Blessedly, the meeting ended not long after. His wings were cramped and aching in the confines of his cloak and he longed for the darkness of his chamber. His headache was growing worse again, and he wanted to be horizontal when the worst of it hit. Unconsciousness would be an added bonus.

"You're dismissed, Nerahardt," Harkenn said, not looking up from his note-taking. He rarely lingered with dismissals; Jeorge had the distinct impression his dislike of the Lord of the Reach was entirely mutual.

"Thank you, my lord." He in turn wasted no time leaving, not wanting to leave it to chance that some last-minute petitioner would show up and hold him hostage for another hour.

"My chambers, tomorrow morning." The lord's voice reached him just as he stepped beyond the threshold. Jeorge set his teeth and turned, forced himself to bow.

"As you wish, my lord."

Damn Nika, gallivanting off across Nictaven. Like Jeorge didn't have enough problems without enduring Harkenn's sniping every other morning, as if his poisoning had been Jeorge's fault, and his slow recovery also Jeorge's fault, and everything wrong with the world was Jeorge's dark-damned fault.

He made his way down the corridor towards the guest chamber he had been allocated, about the only advantage he'd got out of being Harkenn's personal errand boy. He earned a small stipend for the privilege of being mostly ignored and resented, but the main prize was a luxurious guest apartment in the best-appointed area of the castle, always close to patrolling guards and with only one window that was too small to admit intruders. There were worse places to spend his time being driven mad by useless magic, though Jeorge would have taken the kitchen hearthstones and been grateful for them if he could just get one moment of peace.
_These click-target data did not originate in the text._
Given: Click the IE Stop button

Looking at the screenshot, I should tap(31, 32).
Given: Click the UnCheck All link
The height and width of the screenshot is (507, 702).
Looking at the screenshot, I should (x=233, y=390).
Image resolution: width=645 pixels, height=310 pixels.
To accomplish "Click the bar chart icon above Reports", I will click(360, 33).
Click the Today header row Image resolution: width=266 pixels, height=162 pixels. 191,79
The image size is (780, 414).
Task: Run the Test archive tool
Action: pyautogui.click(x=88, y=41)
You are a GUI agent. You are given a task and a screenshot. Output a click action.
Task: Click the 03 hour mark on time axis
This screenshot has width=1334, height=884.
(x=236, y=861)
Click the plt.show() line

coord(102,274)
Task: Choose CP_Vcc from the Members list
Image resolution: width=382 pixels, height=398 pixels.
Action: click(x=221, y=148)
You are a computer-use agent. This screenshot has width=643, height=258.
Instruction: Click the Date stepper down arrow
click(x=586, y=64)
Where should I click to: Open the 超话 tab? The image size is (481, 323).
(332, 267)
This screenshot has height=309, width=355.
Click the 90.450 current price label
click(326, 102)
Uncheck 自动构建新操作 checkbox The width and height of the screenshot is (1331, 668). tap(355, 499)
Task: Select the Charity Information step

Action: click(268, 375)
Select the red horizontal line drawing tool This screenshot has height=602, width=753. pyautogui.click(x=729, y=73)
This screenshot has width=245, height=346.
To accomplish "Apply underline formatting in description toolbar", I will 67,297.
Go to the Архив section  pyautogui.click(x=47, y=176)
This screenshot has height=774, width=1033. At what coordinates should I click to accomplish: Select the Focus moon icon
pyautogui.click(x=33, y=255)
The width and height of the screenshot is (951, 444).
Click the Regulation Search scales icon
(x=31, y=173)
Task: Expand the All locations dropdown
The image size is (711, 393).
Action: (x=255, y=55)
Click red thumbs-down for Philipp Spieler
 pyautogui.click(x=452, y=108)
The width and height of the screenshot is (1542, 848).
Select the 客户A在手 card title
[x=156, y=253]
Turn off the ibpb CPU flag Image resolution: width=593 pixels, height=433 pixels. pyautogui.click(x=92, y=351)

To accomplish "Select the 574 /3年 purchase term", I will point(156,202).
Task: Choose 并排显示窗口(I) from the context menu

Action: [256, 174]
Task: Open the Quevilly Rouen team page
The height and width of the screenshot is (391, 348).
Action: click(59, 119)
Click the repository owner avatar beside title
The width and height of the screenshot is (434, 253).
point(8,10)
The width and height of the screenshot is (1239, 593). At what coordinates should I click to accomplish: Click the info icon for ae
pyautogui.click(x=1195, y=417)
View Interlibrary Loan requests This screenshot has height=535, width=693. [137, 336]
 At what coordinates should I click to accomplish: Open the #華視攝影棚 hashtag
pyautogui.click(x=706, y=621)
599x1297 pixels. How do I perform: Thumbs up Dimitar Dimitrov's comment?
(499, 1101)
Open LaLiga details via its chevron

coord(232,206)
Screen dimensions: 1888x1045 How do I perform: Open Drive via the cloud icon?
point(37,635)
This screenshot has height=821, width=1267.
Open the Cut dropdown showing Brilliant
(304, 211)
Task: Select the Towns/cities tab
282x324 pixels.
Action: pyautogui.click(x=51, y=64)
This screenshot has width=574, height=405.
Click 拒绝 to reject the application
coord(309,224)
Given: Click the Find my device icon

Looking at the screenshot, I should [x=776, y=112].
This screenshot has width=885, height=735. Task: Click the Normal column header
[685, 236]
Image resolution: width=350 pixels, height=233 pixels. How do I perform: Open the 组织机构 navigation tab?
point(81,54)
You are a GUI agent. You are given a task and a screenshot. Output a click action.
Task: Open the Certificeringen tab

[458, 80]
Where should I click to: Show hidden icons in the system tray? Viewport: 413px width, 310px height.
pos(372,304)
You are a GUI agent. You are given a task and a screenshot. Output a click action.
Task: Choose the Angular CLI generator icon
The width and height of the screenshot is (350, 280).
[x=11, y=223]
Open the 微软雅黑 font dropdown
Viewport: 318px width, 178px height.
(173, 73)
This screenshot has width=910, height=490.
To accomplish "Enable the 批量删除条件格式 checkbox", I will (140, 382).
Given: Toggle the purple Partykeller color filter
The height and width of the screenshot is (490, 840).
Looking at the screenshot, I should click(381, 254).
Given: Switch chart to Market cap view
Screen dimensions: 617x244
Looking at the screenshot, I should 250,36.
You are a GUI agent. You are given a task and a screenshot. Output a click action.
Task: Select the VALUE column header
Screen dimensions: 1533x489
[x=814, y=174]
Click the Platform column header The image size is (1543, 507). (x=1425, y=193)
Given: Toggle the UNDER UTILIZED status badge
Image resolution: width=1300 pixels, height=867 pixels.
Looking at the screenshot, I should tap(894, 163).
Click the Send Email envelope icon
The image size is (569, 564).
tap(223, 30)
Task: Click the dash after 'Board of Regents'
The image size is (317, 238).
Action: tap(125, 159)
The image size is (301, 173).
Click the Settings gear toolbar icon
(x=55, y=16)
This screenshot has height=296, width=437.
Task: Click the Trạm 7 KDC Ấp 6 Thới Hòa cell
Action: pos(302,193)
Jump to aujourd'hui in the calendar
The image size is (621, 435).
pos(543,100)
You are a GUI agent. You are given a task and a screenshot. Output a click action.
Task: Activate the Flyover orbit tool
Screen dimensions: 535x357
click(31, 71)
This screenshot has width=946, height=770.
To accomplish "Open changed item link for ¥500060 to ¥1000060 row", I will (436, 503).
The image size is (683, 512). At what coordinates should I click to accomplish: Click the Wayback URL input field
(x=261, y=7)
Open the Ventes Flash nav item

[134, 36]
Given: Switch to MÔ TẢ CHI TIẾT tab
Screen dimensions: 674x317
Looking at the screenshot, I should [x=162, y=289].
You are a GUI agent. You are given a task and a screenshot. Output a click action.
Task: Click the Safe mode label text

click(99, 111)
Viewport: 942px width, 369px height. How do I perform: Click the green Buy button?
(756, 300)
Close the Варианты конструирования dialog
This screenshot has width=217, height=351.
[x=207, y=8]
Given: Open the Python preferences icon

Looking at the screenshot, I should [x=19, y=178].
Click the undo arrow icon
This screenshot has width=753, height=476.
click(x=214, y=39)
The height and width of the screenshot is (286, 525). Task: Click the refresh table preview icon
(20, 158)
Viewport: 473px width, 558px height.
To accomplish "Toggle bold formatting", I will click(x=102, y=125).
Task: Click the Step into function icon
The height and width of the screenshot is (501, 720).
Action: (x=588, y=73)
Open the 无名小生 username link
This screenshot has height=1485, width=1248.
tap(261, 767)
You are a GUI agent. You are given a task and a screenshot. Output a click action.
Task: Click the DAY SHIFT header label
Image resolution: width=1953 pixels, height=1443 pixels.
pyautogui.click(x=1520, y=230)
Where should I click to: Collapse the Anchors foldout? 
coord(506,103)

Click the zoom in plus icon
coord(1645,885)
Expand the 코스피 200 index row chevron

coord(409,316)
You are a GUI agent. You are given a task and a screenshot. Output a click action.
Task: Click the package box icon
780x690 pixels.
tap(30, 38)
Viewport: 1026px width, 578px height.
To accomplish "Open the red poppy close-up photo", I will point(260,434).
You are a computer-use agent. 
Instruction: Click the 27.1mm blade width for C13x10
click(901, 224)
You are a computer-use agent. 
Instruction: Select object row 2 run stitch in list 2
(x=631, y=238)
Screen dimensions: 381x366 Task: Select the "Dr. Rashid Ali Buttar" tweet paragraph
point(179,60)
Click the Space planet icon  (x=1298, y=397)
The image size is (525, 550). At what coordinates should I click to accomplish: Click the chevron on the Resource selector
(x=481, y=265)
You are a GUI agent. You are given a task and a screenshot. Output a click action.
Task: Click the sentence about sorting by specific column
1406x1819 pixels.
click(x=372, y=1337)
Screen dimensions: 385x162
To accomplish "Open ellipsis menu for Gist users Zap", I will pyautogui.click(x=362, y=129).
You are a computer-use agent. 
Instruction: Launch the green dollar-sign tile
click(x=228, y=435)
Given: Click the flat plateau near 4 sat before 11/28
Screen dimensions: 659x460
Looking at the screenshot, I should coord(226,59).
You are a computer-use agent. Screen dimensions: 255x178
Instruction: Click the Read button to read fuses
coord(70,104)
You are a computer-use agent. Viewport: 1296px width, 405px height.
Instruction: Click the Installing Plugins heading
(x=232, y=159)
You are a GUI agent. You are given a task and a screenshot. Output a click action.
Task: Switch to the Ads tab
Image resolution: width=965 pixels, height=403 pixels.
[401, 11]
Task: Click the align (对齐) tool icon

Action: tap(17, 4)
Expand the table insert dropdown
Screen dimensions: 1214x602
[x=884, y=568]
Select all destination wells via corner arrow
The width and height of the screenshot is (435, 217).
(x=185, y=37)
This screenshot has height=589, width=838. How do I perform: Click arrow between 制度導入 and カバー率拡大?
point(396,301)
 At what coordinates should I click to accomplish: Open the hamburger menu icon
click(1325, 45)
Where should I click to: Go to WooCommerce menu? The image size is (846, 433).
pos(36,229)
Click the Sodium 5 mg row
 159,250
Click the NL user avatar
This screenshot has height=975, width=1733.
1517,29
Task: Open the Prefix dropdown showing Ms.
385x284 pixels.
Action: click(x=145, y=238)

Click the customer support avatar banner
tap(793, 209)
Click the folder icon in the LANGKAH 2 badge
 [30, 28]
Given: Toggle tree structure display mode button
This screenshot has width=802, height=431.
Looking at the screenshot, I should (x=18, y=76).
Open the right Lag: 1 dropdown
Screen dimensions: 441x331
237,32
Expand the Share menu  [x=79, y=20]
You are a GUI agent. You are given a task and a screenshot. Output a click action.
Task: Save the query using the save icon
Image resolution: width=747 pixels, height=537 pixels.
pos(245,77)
He opened his chamber door, already half-asleep on his feet, and groaned.

"Good afternoon to you too, Nerahardt." Hap nodded cheerily from the chair at the desk Jeorge never used.

"I can't today," Jeorge said, unbuckling his cloak as his wings protested with a particularly nasty cramp. "I just can't. He's had me in there all morning."

"Oh, I'm not here for teaching." Hap's gloved fingers drummed on the head of his walking stick.

Jeorge paused, frowning. "You aren't?"